This was published 2 years ago
‘My god, what’s happening?’: Dead weedy seadragons wash up on Sydney beaches
By Angus Dalton
Betty Ratcliffe has spent four years beachcombing Narrabeen’s shoreline at dawn, but she’d never spotted the bright yellow belly of a washed-up weedy seadragon. Then, in a week, she found seven.
“The first one I found had recently died; it was so vibrant, with orange, yellow and purple,” she said. “Over the next couple of days I kept finding more and more.”
Seadragon expert Dr David Booth, a professor of marine ecology at the University of Technology Sydney, said more than 20 seadragons had washed up on Sydney beaches over the past fortnight.
“I’ve only ever seen one washed up,” he said. “It was like, ‘My god, what’s happening?’”
Dead weedy seadragons were found on the northern beaches, in Cronulla, Malabar, Botany Bay and on the Central Coast. Booth said it was not uncommon to find one or two among the flotsam after a storm, but he had never seen anything like this. He estimated that if 20 weedy seadragons had been found and reported, it was likely at least 50 had washed up in the Sydney area alone.
“I reckon it’s about 10 times the normal rate of wash-ups,” Booth said. “Clearly it’s a result of some combination of the shocking weather, pollutants being washed into the ocean and big surf.”
Weedy seadragons are “tough little devils” that can hang on to kelp in strong currents and live at a depth of about 10 metres, feeding on mysid shrimp, which are “basically tiny prawns”.
Usually, only the top three metres of seawater are affected by a storm, but Booth said it was likely particularly wild surf churned pollutants and muck down through the water column to the seadragons’ haunts.
Seadragons are “homebodies” that might not shift from their kelp-strewn home range by more than 20 to 50 metres in their lifetime, which can make the bony fish vulnerable to storm events.
Sydney seadragon numbers have fluctuated since population records began in the 1970s, although there has been a dip in numbers at some sites recently.

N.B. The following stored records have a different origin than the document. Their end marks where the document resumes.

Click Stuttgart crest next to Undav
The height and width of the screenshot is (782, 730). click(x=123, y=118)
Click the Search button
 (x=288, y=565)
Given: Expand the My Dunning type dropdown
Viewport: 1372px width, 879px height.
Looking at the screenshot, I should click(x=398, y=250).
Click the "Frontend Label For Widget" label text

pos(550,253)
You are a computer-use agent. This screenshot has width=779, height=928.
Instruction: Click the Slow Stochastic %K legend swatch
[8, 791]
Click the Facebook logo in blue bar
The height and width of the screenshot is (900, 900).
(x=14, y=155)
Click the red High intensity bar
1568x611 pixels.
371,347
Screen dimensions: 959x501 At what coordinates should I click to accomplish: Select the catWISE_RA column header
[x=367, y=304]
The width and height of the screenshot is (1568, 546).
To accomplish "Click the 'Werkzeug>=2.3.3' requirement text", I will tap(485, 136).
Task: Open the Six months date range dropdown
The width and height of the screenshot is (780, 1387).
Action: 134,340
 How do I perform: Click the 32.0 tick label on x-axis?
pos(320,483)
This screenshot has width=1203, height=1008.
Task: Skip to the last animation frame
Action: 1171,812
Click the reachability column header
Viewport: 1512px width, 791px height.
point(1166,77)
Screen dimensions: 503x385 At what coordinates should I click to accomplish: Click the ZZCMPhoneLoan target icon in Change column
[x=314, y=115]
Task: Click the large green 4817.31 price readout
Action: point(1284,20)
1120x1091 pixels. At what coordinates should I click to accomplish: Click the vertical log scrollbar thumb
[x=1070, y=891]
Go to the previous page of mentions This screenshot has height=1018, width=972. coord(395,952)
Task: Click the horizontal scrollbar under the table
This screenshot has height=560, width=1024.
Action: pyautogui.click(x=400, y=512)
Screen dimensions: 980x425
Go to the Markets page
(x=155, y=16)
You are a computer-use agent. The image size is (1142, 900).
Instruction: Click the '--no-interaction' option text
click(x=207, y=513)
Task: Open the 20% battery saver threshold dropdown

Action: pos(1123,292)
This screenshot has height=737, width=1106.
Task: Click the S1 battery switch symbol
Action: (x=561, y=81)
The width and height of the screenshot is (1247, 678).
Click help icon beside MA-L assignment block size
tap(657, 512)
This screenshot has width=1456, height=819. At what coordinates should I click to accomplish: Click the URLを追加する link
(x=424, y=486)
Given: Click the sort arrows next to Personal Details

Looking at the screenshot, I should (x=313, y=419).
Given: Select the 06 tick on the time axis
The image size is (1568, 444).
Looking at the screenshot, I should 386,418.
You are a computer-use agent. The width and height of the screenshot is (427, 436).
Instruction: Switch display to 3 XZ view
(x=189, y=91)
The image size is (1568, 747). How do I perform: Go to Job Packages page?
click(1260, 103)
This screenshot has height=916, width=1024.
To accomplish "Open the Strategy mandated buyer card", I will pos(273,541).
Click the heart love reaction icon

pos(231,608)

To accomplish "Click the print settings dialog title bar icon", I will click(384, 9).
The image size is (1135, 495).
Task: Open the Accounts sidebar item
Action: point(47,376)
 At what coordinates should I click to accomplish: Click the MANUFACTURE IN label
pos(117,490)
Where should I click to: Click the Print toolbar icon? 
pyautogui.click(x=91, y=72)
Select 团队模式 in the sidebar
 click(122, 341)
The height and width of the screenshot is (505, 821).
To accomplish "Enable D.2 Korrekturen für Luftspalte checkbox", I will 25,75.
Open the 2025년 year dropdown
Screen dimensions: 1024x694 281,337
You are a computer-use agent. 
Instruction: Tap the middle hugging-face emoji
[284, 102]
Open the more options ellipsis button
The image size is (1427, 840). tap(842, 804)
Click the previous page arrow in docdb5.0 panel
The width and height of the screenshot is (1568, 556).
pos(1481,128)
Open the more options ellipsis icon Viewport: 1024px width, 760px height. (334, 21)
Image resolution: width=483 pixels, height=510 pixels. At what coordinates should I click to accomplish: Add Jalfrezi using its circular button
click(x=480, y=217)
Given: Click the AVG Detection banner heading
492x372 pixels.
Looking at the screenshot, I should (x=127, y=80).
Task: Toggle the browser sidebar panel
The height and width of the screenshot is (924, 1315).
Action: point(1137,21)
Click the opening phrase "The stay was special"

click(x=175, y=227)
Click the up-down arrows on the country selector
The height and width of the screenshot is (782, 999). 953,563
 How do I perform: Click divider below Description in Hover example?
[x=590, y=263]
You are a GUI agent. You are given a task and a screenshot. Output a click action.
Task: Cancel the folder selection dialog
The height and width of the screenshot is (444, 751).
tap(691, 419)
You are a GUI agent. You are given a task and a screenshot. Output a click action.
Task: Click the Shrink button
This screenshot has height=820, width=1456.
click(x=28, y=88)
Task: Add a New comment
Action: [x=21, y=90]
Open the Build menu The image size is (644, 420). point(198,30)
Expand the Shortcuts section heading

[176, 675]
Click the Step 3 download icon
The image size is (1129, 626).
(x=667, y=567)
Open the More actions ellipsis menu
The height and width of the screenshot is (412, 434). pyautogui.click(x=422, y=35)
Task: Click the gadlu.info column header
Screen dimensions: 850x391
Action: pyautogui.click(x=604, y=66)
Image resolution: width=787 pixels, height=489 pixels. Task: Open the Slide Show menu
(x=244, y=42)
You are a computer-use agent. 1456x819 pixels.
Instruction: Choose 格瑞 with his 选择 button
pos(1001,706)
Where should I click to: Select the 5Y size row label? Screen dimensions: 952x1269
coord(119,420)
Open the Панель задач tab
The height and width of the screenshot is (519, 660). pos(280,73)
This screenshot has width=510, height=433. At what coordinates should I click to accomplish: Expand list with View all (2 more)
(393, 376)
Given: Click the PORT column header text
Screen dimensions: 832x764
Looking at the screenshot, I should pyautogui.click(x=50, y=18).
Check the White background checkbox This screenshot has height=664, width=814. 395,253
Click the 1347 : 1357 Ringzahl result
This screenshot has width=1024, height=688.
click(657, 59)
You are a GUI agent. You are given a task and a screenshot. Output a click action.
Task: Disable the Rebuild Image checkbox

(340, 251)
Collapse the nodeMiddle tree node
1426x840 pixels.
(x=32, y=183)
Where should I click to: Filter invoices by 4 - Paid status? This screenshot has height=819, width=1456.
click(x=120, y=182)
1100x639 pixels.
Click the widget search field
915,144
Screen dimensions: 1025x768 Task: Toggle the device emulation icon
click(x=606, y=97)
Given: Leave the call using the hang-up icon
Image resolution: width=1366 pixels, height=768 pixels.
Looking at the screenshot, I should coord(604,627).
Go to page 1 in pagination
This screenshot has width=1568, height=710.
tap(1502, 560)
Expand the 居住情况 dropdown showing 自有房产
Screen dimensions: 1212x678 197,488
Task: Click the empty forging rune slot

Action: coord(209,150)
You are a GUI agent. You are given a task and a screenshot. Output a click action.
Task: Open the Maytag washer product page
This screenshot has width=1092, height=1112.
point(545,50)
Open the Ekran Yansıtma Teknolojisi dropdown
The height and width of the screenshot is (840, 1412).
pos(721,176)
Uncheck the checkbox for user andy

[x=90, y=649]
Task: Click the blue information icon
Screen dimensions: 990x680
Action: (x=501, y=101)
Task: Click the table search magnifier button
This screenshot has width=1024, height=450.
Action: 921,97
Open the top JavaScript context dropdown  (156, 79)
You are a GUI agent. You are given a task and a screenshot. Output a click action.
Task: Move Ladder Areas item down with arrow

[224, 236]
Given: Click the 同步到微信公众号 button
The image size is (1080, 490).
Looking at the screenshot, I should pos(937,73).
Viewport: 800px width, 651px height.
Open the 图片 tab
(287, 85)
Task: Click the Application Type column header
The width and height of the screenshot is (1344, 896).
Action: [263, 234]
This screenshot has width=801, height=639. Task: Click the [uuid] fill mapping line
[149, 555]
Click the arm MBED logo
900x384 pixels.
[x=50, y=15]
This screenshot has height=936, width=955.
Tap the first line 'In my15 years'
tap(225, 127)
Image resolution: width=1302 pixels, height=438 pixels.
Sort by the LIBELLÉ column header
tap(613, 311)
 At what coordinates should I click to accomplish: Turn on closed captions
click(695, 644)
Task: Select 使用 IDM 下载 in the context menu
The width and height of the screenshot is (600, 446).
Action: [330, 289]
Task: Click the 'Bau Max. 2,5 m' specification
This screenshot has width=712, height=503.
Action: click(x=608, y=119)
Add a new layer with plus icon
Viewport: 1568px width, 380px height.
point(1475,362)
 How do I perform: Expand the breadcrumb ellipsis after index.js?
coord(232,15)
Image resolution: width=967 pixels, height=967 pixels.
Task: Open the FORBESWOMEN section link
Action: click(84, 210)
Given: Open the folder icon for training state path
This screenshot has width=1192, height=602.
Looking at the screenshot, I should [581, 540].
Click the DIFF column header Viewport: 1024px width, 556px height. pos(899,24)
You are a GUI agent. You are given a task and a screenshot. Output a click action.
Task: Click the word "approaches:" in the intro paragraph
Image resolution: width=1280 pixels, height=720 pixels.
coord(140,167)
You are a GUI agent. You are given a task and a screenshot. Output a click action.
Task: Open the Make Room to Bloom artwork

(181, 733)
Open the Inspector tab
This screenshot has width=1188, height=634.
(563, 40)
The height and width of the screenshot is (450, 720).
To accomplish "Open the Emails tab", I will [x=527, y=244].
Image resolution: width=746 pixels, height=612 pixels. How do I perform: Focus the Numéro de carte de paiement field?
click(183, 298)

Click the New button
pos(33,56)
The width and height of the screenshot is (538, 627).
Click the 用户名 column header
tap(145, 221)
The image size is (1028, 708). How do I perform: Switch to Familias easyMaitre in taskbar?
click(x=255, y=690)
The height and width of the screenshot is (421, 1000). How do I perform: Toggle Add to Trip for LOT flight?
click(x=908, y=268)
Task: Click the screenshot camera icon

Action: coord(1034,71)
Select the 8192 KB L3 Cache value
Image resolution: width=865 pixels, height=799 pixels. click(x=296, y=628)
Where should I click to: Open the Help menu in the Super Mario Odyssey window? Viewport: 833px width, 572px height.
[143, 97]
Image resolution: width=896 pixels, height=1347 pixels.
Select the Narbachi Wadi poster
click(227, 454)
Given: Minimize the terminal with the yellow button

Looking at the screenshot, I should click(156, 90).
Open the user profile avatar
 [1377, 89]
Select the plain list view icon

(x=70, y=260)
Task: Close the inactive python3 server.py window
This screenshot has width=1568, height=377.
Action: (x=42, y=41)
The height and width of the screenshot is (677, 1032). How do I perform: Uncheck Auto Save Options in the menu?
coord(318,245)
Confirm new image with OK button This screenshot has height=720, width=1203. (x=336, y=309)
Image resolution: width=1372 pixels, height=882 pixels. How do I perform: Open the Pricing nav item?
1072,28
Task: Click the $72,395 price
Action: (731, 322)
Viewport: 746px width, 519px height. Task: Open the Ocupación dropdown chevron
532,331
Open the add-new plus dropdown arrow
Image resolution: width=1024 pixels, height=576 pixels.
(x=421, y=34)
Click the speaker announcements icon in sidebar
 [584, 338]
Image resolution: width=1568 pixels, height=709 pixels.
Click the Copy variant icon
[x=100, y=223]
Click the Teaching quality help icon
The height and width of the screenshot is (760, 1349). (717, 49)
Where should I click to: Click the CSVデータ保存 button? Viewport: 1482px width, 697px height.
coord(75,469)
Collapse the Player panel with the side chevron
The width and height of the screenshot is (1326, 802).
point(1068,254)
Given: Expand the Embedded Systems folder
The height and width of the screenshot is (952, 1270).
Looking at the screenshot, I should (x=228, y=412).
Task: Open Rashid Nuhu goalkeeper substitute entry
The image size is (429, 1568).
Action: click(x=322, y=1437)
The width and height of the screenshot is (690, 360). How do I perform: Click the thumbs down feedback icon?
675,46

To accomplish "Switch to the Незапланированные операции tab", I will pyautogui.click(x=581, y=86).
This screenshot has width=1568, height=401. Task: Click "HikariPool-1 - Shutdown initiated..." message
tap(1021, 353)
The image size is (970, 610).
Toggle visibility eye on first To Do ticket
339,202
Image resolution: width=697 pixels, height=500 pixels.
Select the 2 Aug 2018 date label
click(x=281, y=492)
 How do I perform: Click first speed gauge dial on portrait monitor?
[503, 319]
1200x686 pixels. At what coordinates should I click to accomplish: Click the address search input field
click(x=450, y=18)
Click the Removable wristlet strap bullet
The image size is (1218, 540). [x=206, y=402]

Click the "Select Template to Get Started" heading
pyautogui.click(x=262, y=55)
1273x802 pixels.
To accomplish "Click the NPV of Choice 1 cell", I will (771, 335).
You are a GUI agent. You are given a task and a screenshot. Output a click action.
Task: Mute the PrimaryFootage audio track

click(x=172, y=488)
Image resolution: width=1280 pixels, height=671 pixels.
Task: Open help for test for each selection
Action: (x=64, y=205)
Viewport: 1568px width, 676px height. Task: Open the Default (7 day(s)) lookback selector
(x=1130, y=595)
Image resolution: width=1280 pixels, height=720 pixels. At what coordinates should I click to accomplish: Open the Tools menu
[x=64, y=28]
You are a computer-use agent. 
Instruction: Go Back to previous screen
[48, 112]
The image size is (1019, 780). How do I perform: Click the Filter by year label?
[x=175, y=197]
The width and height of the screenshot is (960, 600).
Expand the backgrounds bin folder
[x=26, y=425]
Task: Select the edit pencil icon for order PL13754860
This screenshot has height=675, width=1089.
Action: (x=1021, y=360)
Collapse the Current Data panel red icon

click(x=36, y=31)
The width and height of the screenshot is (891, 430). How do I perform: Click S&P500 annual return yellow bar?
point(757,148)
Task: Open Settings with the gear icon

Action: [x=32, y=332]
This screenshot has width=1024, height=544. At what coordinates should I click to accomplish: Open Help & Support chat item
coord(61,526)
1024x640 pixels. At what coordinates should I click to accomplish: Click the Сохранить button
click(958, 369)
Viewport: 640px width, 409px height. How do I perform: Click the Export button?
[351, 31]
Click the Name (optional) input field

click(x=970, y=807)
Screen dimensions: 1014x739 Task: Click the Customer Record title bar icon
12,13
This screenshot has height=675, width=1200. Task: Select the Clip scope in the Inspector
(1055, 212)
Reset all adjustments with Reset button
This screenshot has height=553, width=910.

“At Kurnell, Botany Bay, there might’ve been seven to eight you’d see in a dive; now there’s two to three,” he said.
Booth works with hobby divers and citizen scientists who snap photos of seadragons they see on dives. The fish can be identified using AI, which can discern the differences between individuals based on the patterns dappled across their bodies, from their spot-spangled snouts to the streaks of violet on their necks.
Weedy seadragons, which are found only in Australian waters and can grow to 45 centimetres long, were downgraded from “near threatened” to “least concern” on the International Union for Conservation of Nature’s Red List of Threatened Species in 2017.
But Booth said their kelp habitats were under threat from climate change, and keeping across population data was vital, particularly after the mass wash-ups.
“This sort of storm is going to be more and more prevalent,” he said.
It is illegal to handle seadragon bodies, but Booth asks that washed-up seadragons are photographed and reported to him, and that divers and snorkellers keep their eyes peeled for survivors.